--- What the task requires ---
Please write out all of the records below exactly as they appear.

Stored dataset items:
################
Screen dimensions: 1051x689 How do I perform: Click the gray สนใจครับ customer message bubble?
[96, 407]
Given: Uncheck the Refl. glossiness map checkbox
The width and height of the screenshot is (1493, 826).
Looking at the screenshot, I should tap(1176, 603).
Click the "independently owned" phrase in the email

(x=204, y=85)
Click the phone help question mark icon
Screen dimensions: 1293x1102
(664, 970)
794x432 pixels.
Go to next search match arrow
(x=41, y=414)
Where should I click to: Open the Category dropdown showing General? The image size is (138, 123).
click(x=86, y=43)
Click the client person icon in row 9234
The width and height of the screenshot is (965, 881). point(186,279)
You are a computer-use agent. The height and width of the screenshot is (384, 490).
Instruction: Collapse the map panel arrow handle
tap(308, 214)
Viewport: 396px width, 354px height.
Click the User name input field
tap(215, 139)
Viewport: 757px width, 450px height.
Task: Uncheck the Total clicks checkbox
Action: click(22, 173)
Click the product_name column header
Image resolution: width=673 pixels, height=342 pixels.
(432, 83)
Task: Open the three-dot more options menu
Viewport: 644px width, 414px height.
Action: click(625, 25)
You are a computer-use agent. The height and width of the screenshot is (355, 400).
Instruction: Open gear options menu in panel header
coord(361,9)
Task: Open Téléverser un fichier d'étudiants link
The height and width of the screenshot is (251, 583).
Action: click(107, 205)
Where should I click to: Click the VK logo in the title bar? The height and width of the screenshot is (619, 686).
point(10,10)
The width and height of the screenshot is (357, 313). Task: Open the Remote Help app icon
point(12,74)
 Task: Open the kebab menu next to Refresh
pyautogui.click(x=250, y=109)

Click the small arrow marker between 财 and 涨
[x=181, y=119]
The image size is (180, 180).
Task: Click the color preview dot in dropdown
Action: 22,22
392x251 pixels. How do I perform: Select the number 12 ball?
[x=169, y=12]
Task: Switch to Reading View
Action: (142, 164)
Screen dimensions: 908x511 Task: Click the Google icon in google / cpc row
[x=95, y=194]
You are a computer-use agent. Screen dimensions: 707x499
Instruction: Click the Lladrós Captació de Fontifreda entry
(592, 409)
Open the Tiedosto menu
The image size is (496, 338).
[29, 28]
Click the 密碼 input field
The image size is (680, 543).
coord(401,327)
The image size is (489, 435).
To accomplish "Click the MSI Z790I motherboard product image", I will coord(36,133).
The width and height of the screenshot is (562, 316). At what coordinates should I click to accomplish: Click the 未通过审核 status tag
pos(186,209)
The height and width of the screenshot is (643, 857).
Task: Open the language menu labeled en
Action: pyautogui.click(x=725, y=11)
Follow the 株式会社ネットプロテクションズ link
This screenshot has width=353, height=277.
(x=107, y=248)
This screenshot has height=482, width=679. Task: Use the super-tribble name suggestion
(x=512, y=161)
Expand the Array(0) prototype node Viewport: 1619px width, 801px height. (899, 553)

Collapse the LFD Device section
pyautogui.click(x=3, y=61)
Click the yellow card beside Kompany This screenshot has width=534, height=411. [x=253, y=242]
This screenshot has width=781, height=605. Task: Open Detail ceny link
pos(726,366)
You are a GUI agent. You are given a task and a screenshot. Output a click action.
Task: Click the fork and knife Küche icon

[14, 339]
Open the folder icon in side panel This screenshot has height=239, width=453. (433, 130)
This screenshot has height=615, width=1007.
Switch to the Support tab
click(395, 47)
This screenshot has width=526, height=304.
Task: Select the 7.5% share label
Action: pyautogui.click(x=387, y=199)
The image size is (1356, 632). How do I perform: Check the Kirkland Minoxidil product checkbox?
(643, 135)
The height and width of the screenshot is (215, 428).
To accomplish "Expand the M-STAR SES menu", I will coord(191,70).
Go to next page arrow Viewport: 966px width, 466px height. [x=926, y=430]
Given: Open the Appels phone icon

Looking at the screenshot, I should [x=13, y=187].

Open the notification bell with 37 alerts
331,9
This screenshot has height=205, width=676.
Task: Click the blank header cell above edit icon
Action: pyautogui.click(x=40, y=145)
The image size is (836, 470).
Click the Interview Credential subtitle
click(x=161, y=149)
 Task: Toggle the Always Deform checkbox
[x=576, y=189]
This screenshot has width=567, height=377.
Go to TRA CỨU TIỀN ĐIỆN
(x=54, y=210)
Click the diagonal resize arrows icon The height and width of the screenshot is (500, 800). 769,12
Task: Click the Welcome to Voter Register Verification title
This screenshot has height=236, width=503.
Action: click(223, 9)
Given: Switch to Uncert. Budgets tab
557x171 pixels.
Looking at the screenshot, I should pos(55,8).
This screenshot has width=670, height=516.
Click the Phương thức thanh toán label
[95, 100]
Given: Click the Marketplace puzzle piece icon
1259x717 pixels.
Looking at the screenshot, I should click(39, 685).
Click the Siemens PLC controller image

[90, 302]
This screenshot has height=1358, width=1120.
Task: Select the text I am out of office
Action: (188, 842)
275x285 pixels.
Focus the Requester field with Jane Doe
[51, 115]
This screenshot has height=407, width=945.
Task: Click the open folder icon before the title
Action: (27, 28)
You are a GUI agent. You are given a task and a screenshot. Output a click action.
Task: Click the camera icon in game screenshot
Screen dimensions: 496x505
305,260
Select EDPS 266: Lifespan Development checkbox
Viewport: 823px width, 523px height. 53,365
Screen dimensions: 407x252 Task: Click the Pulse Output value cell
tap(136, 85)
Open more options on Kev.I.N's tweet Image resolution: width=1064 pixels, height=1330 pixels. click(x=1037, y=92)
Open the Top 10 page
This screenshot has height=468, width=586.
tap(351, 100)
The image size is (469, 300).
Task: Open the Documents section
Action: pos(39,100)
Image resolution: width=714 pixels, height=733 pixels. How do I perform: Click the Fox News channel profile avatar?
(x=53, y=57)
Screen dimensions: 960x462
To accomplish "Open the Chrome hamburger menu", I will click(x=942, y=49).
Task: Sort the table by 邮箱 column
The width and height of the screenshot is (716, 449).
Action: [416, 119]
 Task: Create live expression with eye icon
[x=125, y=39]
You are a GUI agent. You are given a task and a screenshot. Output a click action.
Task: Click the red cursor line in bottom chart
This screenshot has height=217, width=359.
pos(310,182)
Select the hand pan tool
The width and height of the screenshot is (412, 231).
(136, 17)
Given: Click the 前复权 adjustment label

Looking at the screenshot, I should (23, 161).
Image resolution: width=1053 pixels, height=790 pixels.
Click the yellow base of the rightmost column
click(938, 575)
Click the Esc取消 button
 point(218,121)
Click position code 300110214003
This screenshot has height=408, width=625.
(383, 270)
################
--- Answer section ---
Screen dimensions: 1051x689 How do I perform: Click the gray สนใจครับ customer message bubble?
[96, 407]
Given: Uncheck the Refl. glossiness map checkbox
The width and height of the screenshot is (1493, 826).
Looking at the screenshot, I should tap(1176, 603).
Click the "independently owned" phrase in the email

(x=204, y=85)
Click the phone help question mark icon
Screen dimensions: 1293x1102
(664, 970)
794x432 pixels.
Go to next search match arrow
(x=41, y=414)
Where should I click to: Open the Category dropdown showing General? The image size is (138, 123).
click(x=86, y=43)
Click the client person icon in row 9234
The width and height of the screenshot is (965, 881). point(186,279)
You are a computer-use agent. The height and width of the screenshot is (384, 490).
Instruction: Collapse the map panel arrow handle
tap(308, 214)
Viewport: 396px width, 354px height.
Click the User name input field
tap(215, 139)
Viewport: 757px width, 450px height.
Task: Uncheck the Total clicks checkbox
Action: click(22, 173)
Click the product_name column header
Image resolution: width=673 pixels, height=342 pixels.
(432, 83)
Task: Open the three-dot more options menu
Viewport: 644px width, 414px height.
Action: click(625, 25)
You are a computer-use agent. The height and width of the screenshot is (355, 400).
Instruction: Open gear options menu in panel header
coord(361,9)
Task: Open Téléverser un fichier d'étudiants link
The height and width of the screenshot is (251, 583).
Action: click(107, 205)
Where should I click to: Click the VK logo in the title bar? The height and width of the screenshot is (619, 686).
point(10,10)
The width and height of the screenshot is (357, 313). Task: Open the Remote Help app icon
point(12,74)
 Task: Open the kebab menu next to Refresh
pyautogui.click(x=250, y=109)

Click the small arrow marker between 财 and 涨
[x=181, y=119]
The image size is (180, 180).
Task: Click the color preview dot in dropdown
Action: 22,22
392x251 pixels. How do I perform: Select the number 12 ball?
[x=169, y=12]
Task: Switch to Reading View
Action: (142, 164)
Screen dimensions: 908x511 Task: Click the Google icon in google / cpc row
[x=95, y=194]
You are a computer-use agent. Screen dimensions: 707x499
Instruction: Click the Lladrós Captació de Fontifreda entry
(592, 409)
Open the Tiedosto menu
The image size is (496, 338).
[29, 28]
Click the 密碼 input field
The image size is (680, 543).
coord(401,327)
The image size is (489, 435).
To accomplish "Click the MSI Z790I motherboard product image", I will coord(36,133).
The width and height of the screenshot is (562, 316). At what coordinates should I click to accomplish: Click the 未通过审核 status tag
pos(186,209)
The height and width of the screenshot is (643, 857).
Task: Open the language menu labeled en
Action: pyautogui.click(x=725, y=11)
Follow the 株式会社ネットプロテクションズ link
This screenshot has width=353, height=277.
(x=107, y=248)
This screenshot has height=482, width=679. Task: Use the super-tribble name suggestion
(x=512, y=161)
Expand the Array(0) prototype node Viewport: 1619px width, 801px height. (899, 553)

Collapse the LFD Device section
pyautogui.click(x=3, y=61)
Click the yellow card beside Kompany This screenshot has width=534, height=411. [x=253, y=242]
This screenshot has width=781, height=605. Task: Open Detail ceny link
pos(726,366)
You are a GUI agent. You are given a task and a screenshot. Output a click action.
Task: Click the fork and knife Küche icon

[14, 339]
Open the folder icon in side panel This screenshot has height=239, width=453. (433, 130)
This screenshot has height=615, width=1007.
Switch to the Support tab
click(395, 47)
This screenshot has width=526, height=304.
Task: Select the 7.5% share label
Action: pyautogui.click(x=387, y=199)
The image size is (1356, 632). How do I perform: Check the Kirkland Minoxidil product checkbox?
(643, 135)
The height and width of the screenshot is (215, 428).
To accomplish "Expand the M-STAR SES menu", I will coord(191,70).
Go to next page arrow Viewport: 966px width, 466px height. [x=926, y=430]
Given: Open the Appels phone icon

Looking at the screenshot, I should [x=13, y=187].

Open the notification bell with 37 alerts
331,9
This screenshot has height=205, width=676.
Task: Click the blank header cell above edit icon
Action: pyautogui.click(x=40, y=145)
The image size is (836, 470).
Click the Interview Credential subtitle
click(x=161, y=149)
 Task: Toggle the Always Deform checkbox
[x=576, y=189]
This screenshot has width=567, height=377.
Go to TRA CỨU TIỀN ĐIỆN
(x=54, y=210)
Click the diagonal resize arrows icon The height and width of the screenshot is (500, 800). 769,12
Task: Click the Welcome to Voter Register Verification title
This screenshot has height=236, width=503.
Action: click(223, 9)
Given: Switch to Uncert. Budgets tab
557x171 pixels.
Looking at the screenshot, I should pos(55,8).
This screenshot has width=670, height=516.
Click the Phương thức thanh toán label
[95, 100]
Given: Click the Marketplace puzzle piece icon
1259x717 pixels.
Looking at the screenshot, I should click(39, 685).
Click the Siemens PLC controller image

[90, 302]
This screenshot has height=1358, width=1120.
Task: Select the text I am out of office
Action: (188, 842)
275x285 pixels.
Focus the Requester field with Jane Doe
[51, 115]
This screenshot has height=407, width=945.
Task: Click the open folder icon before the title
Action: (27, 28)
You are a GUI agent. You are given a task and a screenshot. Output a click action.
Task: Click the camera icon in game screenshot
Screen dimensions: 496x505
305,260
Select EDPS 266: Lifespan Development checkbox
Viewport: 823px width, 523px height. 53,365
Screen dimensions: 407x252 Task: Click the Pulse Output value cell
tap(136, 85)
Open more options on Kev.I.N's tweet Image resolution: width=1064 pixels, height=1330 pixels. click(x=1037, y=92)
Open the Top 10 page
This screenshot has height=468, width=586.
tap(351, 100)
The image size is (469, 300).
Task: Open the Documents section
Action: pos(39,100)
Image resolution: width=714 pixels, height=733 pixels. How do I perform: Click the Fox News channel profile avatar?
(x=53, y=57)
Screen dimensions: 960x462
To accomplish "Open the Chrome hamburger menu", I will click(x=942, y=49).
Task: Sort the table by 邮箱 column
The width and height of the screenshot is (716, 449).
Action: [416, 119]
 Task: Create live expression with eye icon
[x=125, y=39]
You are a GUI agent. You are given a task and a screenshot. Output a click action.
Task: Click the red cursor line in bottom chart
This screenshot has height=217, width=359.
pos(310,182)
Select the hand pan tool
The width and height of the screenshot is (412, 231).
(136, 17)
Given: Click the 前复权 adjustment label

Looking at the screenshot, I should (23, 161).
Image resolution: width=1053 pixels, height=790 pixels.
Click the yellow base of the rightmost column
click(938, 575)
Click the Esc取消 button
 point(218,121)
Click position code 300110214003
This screenshot has height=408, width=625.
(383, 270)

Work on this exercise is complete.